L’Odyssée d’Homère

Je viens d’en terminer la lecture et j’en ai encore des frissons. Voici mes commentaires sur cette épopée.

Après l’Iliade, l’Odyssée d’Homère est le deuxième chef-d’œuvre de la littérature européenne. Je vous avais déjà écrit un article qui analysait ces deux histoires: L’Iliade et l’Odyssée – L’analyse d’un chef-d’œuvre ainsi qu’une sélection de moments lus dans l’Iliade.

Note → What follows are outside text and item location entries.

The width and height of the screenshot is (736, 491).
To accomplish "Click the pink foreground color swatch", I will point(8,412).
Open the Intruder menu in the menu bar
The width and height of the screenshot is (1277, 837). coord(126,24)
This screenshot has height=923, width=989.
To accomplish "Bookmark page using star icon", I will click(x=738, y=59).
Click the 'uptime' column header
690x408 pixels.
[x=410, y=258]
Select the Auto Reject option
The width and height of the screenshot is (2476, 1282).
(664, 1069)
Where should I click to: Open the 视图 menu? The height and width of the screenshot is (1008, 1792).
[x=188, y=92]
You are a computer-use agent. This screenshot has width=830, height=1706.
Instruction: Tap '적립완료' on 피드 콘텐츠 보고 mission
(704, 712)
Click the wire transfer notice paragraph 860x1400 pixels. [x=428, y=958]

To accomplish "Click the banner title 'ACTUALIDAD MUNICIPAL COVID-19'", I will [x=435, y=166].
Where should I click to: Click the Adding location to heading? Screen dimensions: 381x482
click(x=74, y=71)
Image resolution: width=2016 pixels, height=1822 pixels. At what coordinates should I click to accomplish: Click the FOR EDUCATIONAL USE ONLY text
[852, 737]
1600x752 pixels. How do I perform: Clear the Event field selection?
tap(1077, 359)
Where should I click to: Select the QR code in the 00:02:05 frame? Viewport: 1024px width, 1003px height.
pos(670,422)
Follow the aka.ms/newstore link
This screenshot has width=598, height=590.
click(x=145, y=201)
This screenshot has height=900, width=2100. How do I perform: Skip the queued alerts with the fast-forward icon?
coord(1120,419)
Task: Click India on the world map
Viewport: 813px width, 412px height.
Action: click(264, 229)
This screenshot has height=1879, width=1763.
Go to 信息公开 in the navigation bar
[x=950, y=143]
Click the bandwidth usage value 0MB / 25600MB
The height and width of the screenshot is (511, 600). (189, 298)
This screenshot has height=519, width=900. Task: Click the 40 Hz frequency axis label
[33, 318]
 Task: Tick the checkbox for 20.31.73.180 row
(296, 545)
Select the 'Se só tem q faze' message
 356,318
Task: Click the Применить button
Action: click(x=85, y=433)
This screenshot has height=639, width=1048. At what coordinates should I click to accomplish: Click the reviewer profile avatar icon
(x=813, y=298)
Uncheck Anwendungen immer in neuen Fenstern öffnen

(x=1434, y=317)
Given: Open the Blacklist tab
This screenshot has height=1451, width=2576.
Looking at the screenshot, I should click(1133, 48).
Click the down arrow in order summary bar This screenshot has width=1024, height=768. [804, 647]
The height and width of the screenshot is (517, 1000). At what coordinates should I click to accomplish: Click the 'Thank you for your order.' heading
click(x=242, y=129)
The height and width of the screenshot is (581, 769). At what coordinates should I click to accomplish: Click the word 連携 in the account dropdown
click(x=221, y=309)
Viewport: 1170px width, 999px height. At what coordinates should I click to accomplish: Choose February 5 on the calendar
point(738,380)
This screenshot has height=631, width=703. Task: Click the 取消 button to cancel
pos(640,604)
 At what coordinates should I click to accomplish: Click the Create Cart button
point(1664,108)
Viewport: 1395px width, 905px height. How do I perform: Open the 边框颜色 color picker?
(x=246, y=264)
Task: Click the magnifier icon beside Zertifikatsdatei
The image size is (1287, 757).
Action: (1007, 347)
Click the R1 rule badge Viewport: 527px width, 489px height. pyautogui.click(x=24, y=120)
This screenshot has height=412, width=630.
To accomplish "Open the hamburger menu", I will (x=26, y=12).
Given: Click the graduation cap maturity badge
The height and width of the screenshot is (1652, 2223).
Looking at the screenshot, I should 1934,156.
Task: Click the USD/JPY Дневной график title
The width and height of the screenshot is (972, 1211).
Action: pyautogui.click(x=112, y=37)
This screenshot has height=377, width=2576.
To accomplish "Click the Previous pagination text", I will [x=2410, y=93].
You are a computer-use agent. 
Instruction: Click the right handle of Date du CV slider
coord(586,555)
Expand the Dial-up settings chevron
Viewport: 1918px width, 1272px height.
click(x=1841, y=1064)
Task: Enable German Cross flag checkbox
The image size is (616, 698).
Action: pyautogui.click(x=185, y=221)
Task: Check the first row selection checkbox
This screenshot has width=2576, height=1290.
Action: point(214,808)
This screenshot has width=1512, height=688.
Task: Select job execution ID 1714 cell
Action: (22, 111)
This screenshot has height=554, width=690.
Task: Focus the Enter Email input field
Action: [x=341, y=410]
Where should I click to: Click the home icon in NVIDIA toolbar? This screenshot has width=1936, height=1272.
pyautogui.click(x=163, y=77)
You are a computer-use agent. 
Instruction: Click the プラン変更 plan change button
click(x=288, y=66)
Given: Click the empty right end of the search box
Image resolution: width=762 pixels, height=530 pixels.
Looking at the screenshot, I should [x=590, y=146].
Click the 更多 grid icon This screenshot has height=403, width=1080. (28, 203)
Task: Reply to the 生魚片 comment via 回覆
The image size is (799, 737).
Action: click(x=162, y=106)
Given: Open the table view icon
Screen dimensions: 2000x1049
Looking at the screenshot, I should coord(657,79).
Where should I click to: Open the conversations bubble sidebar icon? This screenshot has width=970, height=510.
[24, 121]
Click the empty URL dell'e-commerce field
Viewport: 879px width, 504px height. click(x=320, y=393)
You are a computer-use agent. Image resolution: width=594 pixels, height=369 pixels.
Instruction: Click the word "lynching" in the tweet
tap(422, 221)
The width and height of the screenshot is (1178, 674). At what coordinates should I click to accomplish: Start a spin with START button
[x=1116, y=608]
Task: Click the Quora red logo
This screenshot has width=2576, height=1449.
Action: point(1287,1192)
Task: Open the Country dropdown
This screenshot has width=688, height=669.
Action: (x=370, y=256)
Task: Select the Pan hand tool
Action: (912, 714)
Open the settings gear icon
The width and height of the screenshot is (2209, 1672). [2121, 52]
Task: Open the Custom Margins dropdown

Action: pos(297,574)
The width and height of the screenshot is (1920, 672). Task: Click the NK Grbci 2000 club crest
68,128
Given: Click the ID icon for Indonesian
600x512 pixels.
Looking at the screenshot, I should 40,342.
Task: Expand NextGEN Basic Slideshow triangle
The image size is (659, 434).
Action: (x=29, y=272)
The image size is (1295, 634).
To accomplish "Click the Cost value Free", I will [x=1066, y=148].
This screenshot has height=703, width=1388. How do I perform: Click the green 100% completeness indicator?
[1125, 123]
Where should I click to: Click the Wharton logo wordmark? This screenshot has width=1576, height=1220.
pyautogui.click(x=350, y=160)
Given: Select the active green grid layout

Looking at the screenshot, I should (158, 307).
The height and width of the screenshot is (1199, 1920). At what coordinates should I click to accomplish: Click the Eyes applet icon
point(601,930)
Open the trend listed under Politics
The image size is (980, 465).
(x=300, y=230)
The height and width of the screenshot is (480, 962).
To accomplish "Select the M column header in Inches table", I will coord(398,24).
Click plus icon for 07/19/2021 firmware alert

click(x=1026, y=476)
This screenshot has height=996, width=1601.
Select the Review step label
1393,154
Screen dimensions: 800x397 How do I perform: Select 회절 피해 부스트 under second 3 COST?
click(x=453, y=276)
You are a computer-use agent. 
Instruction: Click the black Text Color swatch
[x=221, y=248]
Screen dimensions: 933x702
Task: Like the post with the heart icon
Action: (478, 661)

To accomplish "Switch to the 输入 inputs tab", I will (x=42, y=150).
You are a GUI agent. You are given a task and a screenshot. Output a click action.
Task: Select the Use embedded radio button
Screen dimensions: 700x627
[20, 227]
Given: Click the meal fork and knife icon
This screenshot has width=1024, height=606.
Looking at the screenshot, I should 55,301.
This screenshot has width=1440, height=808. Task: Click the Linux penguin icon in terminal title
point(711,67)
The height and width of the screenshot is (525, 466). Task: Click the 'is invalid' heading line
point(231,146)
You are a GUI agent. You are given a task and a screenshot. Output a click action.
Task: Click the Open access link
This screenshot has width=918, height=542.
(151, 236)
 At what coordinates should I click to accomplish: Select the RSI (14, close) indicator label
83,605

Pour prendre le plus de plaisir, je n’ai cette fois pris aucune note durant la lecture. Et malgré ce que je pouvais en penser avant de commencer, la lecture fut très facile, fluide et belle. Je craignais que le texte soit un tant soit peu difficile, mais en fait, pas du tout. Ce fut un véritable plaisir, tout comme fut l’Iliade.

Je ne vous rappellerai pas en détail l’histoire, car je suis certain que vous en avez déjà entendu parler mille fois (si ce n’est pas le cas, où avez-vous vécu les deux derniers millénaires?). En gros, l’Odyssée est la suite de l’Iliade. Elle raconte le voyage d’Ulysse qui rentre à son pays après vingt ans d’absence.

L’hybris

L’Odyssée, ce n’est pas juste l’histoire d’un homme qui revient chez lui. C’est tout d’abord un texte avec de nombreuses références philosophiques dont la plus grande est celle du péché d’hybris. Le péché d’hybris est le péché de la démesure et Ulysse commet cette erreur lorsqu’il crève l’œil du cyclope, fils de Poséidon, et qu’il dévoie son identité en partant.

Comme explique Luc Ferry dans son cours sur la mythologie, le péché d’hybris d’a strictement rien à voir avec les péchés du christianisme. Il est en rapport avec l’ordre cosmique perçu par les Grecs de l’Antiquité. D’où aussi ces deux phrases très connues sur le temple d’Apollon: « connais-toi toi-même » et « rien de trop ».

Pour rappel, le véritable sens du « connais-toi toi-même » est tout à fait différent du sens qu’on lui donne à propos de l’introspection comme connaître son caractère, ses qualités et ses défauts. Cela n’a rien à voir, il s’agit plutôt de connaître sa place dans l’univers et de la garder, de ne pas vouloir se prendre pour ce que l’on n’est pas et ainsi ne pas déstabiliser l’équilibre du cosmos.

Les épithètes homériques

Au-delà de l’histoire magnifique, l’un des points que j’ai particulièrement aimés dans le texte était l’utilisation des épithètes homériques. Je rêve d’un monde où l’on utilise cette formule pour se prénommer. En voici quelques-uns qui m’ont particulièrement plu:

  • Aurore aux doigts roses
  • Aurore aux belles boucles
  • Aurore, fille du matin
  • Ulysse aux milles ruses
  • Ulysse, saccageur de villes
  • Athéna aux yeux bleus
  • Athéna, la déesse au clair regard
  • Athéna, fille de Zeus
  • Zeus, fils de Cronos
  • Zeus, le roi des dieux
  • Zeus, protecteur des hôtes
  • Poséidon aux cheveux bleus

Un extrait pour le plaisir

Je vous mets tout de même l’un de mes passages favoris. Il s’agit du moment où Ulysse dévoile son identité et se venge des prétendants.

Les regardant en dessous, Ulysse l’avisé leur dit:

« Ah! chiens, vous pensiez que de la terre troyenne je ne reviendrais plus chez moi et alors vous pilliez ma maison; vous couchiez de force avec mes servantes et, moi vivant, vous recherchiez ma femme, sans craindre les dieux qui habitent le vaste ciel, ni la vengeance qu’un jour les hommes pouvaient tirer de vous! et maintenant sur vous tous le trépas est suspendu! »

Conclusion

Je vous recommande de lire l’Iliade et l’Odyssée si ce n’est déjà fait. Personnellement, je me demande comment j’ai pu passer autant d’années avant d’avoir plongé dans ces deux histoires millénaires, qui sont pourtant encore très proches du monde d’aujourd’hui et des excès qui l’emportent.